The work performed by certain forces, called conservative, is independent of the trajectory described by the body, depending only on the initial position and the final position occupied by the body, in relation to the adopted reference.
As we studied the concepts of gravitational potential energy, we saw that calculating the work done by the force weight in order to move a body from point A to point B, as well as the work performed by the elastic force, do not depend on the path, that is, they do not depend on the trajectory described by body A to the point B. Therefore, we can say that this work corresponds to the difference between the potential energies of the system, between points A and B. Thus, we have:
τAB=Ep(A)-ANDp (B)
This expression, which can be used for the calculations of the two potential energies we've dealt with, is known as Conservative Forces Theorem or Potential Energies Theorem. In line with these results, we say that gravitational and elastic forces are forces conservative.

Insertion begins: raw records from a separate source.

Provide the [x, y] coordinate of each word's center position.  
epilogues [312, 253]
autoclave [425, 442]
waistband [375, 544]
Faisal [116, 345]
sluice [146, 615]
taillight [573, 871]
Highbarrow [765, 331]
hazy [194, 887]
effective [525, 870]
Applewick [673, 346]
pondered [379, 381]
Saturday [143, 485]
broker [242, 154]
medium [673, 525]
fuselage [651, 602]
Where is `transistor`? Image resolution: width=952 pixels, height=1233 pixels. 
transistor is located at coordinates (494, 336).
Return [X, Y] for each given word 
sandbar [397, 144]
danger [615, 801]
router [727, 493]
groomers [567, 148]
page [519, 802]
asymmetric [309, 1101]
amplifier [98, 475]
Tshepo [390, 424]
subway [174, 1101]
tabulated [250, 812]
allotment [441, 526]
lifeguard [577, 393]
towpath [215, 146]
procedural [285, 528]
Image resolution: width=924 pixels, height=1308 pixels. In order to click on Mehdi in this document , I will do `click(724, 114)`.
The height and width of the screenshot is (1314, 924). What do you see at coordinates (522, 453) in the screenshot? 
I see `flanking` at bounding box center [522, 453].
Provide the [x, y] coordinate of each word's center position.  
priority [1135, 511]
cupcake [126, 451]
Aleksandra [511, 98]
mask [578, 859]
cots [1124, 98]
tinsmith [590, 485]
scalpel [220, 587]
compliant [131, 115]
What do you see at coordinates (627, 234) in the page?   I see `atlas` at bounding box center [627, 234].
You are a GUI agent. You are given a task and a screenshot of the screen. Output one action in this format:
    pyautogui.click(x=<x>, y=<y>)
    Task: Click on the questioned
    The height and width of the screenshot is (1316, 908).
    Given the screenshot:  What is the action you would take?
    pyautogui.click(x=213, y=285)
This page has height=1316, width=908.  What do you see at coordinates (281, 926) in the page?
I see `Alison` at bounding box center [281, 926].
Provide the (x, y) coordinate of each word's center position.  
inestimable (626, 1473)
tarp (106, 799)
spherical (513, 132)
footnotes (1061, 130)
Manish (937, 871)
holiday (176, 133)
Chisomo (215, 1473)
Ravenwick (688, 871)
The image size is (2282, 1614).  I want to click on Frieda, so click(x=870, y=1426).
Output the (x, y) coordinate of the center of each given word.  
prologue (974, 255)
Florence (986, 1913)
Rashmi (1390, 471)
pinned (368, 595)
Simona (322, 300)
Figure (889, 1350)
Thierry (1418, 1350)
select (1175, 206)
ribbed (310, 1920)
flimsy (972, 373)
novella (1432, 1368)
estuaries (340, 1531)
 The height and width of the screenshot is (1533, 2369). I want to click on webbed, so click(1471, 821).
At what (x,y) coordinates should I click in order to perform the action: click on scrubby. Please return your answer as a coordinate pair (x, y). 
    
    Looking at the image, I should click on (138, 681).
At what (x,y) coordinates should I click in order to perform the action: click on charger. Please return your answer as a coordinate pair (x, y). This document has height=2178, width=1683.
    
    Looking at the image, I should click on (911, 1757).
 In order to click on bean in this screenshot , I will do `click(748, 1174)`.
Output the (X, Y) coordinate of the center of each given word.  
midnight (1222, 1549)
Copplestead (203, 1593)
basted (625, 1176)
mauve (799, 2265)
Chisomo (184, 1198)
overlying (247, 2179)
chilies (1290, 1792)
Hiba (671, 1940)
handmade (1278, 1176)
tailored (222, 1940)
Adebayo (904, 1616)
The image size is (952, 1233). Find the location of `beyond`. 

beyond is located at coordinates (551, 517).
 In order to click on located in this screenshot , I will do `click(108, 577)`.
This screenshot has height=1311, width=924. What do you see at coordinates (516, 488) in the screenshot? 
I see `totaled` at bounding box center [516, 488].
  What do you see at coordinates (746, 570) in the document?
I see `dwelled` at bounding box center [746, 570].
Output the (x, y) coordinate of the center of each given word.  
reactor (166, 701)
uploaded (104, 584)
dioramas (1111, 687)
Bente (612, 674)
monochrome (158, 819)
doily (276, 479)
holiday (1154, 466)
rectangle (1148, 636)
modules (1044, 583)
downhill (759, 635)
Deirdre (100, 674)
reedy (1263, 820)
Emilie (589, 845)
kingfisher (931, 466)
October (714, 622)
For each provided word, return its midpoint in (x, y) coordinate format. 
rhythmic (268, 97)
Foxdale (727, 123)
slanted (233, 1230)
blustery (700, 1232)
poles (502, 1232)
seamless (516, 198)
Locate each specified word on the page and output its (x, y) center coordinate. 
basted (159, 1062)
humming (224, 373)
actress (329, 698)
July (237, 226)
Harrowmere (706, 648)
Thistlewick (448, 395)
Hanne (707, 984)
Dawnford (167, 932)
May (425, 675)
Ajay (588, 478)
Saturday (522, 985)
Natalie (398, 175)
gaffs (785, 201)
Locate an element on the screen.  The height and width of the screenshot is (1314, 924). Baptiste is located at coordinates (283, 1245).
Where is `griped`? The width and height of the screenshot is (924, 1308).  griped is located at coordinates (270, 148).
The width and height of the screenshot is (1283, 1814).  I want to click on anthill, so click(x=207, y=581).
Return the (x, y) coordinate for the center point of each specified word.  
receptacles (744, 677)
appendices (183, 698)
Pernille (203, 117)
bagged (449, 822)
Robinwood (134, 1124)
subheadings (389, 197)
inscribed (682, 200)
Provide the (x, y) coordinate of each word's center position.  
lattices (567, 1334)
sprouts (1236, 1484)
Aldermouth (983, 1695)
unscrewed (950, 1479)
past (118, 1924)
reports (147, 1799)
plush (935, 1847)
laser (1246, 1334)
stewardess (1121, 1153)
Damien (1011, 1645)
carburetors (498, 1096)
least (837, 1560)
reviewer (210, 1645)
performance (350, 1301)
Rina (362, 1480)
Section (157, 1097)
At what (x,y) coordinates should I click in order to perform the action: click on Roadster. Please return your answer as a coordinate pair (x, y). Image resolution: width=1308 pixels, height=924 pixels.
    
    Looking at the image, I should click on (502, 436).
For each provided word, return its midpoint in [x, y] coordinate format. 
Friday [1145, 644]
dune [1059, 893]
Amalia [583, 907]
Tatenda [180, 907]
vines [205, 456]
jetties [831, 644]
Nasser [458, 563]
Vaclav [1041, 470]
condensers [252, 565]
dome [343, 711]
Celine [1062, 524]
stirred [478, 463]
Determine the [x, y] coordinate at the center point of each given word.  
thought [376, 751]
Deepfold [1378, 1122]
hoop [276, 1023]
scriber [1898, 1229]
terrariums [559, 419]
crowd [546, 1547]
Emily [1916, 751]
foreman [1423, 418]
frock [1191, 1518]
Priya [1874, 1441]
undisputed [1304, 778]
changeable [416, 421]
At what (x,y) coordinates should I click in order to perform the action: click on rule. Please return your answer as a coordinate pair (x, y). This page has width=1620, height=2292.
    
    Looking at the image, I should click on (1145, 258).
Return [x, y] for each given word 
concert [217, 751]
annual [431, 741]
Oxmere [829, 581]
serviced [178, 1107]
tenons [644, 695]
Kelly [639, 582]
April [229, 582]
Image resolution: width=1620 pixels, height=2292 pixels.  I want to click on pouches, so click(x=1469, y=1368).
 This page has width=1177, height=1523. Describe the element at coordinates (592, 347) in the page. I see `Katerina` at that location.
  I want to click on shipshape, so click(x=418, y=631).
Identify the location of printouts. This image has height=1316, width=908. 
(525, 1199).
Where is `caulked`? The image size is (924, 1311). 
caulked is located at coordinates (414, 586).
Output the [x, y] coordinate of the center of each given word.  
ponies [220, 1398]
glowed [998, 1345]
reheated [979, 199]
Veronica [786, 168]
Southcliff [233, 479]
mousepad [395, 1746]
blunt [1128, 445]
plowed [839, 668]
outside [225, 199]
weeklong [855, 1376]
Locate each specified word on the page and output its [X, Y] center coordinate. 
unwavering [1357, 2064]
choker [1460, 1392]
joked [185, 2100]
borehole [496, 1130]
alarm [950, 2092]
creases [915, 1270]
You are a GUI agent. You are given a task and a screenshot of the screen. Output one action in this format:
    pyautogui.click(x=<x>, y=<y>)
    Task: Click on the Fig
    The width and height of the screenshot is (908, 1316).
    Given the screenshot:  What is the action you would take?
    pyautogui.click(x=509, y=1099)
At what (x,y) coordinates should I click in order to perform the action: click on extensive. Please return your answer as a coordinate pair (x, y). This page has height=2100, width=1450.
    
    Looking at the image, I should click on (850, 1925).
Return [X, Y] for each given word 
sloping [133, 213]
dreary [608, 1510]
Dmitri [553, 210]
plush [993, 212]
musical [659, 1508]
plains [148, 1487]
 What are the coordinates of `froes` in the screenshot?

Systems evolve spontaneously in the sense that their potential energy decreases (said to the opposite: it is called a forced system when it evolves in the sense that it increases its energy potential).
Let's look at an example:
Let's assume that a body with a mass equal to 20 kg is attached to the ceiling of a room, as shown in the figure below. Consider the magnitude of the acceleration of gravity equal to 10 m/s2 and determine, in joules, the gravitational potential energy of the object in relation to:
a) to point A b) to point B.
Resolution
a) where h = 2.8 m and hO = 1.8 m, so the height of the object in relation to point A is: hTHE=h-h0=2.8-1.8=1 m.
ANDp(A) = m.g.hTHE
ANDp(A) =20 .10 .1
ANDp(A) =200J
b) In this case, the height of the object in relation to point B is HB=h=2.8 m.
ANDp (B) = m.g.hB
ANDp (B) =20 .10 .2,8
ANDp (B) =560 J
When jumping out of the water, the dolphin gains gravitational potential energy, obtained through the kinetic energy with which it swam.